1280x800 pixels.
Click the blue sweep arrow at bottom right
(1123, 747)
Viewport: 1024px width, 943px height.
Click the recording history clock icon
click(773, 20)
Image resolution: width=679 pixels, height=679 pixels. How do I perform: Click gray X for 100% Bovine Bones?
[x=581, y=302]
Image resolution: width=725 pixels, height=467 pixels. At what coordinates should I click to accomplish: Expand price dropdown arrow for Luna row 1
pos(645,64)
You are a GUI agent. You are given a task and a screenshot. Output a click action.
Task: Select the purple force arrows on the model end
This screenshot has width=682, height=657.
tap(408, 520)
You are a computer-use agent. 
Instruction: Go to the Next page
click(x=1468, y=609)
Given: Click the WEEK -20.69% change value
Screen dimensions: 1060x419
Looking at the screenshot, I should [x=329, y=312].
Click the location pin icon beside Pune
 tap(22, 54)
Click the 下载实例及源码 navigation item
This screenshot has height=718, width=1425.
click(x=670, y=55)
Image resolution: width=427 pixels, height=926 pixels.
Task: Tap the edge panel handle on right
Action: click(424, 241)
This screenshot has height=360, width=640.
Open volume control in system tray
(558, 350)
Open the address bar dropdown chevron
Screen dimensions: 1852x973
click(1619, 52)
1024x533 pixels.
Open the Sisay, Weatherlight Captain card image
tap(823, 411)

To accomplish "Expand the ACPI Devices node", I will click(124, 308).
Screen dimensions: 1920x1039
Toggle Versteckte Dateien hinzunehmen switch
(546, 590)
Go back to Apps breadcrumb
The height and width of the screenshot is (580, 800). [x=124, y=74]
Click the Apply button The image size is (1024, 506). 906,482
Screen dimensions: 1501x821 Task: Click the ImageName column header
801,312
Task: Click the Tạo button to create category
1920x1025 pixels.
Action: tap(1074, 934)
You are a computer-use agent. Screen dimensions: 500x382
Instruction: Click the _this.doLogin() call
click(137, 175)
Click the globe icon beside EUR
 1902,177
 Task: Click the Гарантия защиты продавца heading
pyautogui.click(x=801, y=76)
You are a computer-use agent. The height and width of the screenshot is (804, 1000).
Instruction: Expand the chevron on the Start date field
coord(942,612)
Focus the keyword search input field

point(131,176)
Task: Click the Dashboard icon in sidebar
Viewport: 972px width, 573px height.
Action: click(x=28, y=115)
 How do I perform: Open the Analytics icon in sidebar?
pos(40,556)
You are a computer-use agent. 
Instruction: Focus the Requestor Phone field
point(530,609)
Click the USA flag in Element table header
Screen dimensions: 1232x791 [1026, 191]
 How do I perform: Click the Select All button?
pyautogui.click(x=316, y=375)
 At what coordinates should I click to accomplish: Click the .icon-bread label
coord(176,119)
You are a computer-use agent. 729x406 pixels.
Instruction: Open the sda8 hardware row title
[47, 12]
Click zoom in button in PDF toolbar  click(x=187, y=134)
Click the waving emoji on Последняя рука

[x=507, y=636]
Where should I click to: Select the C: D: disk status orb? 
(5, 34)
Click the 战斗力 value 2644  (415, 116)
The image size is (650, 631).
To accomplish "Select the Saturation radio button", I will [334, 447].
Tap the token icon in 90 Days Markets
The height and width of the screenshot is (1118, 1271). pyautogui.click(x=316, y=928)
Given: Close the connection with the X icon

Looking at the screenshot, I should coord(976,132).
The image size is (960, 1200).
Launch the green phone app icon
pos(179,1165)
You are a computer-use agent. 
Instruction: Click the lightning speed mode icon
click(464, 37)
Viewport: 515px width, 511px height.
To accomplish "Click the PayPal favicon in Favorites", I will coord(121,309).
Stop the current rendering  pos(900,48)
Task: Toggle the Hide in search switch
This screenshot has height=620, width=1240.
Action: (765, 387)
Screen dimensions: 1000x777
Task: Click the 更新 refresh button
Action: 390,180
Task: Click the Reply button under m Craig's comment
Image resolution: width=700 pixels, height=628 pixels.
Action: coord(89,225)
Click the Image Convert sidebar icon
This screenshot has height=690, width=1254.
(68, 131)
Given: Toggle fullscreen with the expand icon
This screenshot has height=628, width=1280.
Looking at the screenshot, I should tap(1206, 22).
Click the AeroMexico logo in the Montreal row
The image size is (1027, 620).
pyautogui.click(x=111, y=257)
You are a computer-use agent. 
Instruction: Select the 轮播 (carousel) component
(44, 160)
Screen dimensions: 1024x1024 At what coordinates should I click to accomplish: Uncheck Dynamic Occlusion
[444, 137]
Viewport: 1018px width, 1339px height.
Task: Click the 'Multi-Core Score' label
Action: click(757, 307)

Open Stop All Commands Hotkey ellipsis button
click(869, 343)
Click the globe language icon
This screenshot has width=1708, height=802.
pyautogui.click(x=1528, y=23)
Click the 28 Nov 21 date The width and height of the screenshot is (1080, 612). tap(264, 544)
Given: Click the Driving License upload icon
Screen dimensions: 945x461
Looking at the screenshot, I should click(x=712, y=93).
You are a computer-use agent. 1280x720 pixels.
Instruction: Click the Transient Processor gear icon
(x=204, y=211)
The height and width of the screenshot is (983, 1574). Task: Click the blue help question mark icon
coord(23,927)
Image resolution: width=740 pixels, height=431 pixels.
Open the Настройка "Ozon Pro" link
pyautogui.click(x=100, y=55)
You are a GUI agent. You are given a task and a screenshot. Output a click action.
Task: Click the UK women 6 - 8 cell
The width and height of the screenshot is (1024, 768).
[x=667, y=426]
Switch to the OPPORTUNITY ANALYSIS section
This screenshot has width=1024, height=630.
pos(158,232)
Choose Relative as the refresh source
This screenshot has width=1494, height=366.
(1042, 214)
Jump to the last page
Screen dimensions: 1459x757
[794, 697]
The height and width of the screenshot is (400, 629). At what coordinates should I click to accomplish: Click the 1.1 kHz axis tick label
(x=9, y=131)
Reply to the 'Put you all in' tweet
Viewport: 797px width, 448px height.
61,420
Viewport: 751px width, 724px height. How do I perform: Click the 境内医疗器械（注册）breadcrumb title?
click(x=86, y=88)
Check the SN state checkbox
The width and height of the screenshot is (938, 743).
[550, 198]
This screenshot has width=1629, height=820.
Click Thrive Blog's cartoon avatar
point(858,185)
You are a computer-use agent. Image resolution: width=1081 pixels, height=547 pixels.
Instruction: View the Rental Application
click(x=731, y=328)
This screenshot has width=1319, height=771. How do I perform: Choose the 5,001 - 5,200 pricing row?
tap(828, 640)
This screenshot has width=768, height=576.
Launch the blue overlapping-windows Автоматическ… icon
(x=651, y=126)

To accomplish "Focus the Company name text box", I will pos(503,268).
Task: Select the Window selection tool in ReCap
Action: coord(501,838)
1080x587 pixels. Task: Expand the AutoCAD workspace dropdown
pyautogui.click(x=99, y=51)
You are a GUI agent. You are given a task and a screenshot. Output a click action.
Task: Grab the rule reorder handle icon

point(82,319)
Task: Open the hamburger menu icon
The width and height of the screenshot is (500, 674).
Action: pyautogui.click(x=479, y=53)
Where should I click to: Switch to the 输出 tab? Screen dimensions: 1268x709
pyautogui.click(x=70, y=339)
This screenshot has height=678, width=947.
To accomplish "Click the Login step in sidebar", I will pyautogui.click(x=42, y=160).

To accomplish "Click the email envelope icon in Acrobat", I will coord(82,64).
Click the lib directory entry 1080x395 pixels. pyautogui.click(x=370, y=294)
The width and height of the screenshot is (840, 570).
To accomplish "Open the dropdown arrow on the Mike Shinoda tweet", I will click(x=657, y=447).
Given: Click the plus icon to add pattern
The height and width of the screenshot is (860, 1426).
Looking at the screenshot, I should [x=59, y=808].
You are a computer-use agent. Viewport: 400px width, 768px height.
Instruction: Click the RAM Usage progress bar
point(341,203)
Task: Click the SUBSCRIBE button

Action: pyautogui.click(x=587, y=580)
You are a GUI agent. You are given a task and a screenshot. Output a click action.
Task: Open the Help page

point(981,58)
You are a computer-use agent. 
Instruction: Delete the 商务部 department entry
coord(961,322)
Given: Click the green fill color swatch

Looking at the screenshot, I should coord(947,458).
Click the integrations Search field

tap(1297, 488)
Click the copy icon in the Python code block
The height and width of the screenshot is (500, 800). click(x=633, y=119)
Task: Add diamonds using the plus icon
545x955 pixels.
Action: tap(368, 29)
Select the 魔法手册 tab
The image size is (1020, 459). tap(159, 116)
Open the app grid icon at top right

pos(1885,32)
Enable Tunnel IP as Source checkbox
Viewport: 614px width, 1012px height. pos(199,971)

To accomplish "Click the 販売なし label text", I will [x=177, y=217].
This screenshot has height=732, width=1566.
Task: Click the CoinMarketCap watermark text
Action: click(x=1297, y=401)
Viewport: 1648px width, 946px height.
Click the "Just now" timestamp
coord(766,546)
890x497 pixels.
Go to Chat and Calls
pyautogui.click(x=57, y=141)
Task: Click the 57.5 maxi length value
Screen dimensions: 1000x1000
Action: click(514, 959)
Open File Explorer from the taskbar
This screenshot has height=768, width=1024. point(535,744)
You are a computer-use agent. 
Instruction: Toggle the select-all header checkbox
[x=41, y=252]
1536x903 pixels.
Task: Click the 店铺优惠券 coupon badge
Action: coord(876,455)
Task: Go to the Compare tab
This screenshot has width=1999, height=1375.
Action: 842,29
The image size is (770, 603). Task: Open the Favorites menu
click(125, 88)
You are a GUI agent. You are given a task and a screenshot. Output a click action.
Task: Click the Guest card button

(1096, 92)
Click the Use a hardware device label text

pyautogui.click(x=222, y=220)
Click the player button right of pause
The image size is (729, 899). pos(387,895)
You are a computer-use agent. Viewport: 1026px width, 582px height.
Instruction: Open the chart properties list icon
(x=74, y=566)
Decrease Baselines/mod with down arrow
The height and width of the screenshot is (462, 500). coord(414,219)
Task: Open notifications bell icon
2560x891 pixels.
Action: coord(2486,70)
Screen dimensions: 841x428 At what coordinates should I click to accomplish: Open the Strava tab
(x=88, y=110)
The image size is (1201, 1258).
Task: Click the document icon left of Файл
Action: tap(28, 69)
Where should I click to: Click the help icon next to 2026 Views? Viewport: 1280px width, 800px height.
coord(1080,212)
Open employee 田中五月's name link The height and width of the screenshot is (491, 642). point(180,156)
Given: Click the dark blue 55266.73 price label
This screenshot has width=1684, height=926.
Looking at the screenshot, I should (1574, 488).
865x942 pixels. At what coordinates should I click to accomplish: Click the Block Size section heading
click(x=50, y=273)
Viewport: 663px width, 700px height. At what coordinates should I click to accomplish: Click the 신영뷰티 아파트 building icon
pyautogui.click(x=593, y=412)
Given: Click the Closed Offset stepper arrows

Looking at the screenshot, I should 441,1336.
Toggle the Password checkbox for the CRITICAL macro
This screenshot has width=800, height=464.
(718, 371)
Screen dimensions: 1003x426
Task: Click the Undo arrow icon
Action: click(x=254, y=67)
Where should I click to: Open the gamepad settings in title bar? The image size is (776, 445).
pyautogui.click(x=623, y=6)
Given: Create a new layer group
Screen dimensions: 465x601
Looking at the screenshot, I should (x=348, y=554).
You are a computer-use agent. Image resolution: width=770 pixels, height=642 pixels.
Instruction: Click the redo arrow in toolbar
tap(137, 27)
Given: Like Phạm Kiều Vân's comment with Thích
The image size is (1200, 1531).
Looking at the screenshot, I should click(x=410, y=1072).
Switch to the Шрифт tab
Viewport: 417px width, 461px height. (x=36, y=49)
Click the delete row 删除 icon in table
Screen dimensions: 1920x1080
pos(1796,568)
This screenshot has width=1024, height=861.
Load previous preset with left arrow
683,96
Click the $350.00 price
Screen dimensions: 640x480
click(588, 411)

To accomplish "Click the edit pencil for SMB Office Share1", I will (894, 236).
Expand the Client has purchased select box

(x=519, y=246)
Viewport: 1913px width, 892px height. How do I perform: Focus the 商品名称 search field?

Work order — Give back the records above exactly, limited to the lines between the one holding "Stop the current" and the one holding "Given: Toggle fullscreen with the expand icon", inclusive.

Reply to the exercise —
Stop the current rendering  pos(900,48)
Task: Toggle the Hide in search switch
This screenshot has height=620, width=1240.
Action: (765, 387)
Screen dimensions: 1000x777
Task: Click the 更新 refresh button
Action: 390,180
Task: Click the Reply button under m Craig's comment
Image resolution: width=700 pixels, height=628 pixels.
Action: coord(89,225)
Click the Image Convert sidebar icon
This screenshot has height=690, width=1254.
(68, 131)
Given: Toggle fullscreen with the expand icon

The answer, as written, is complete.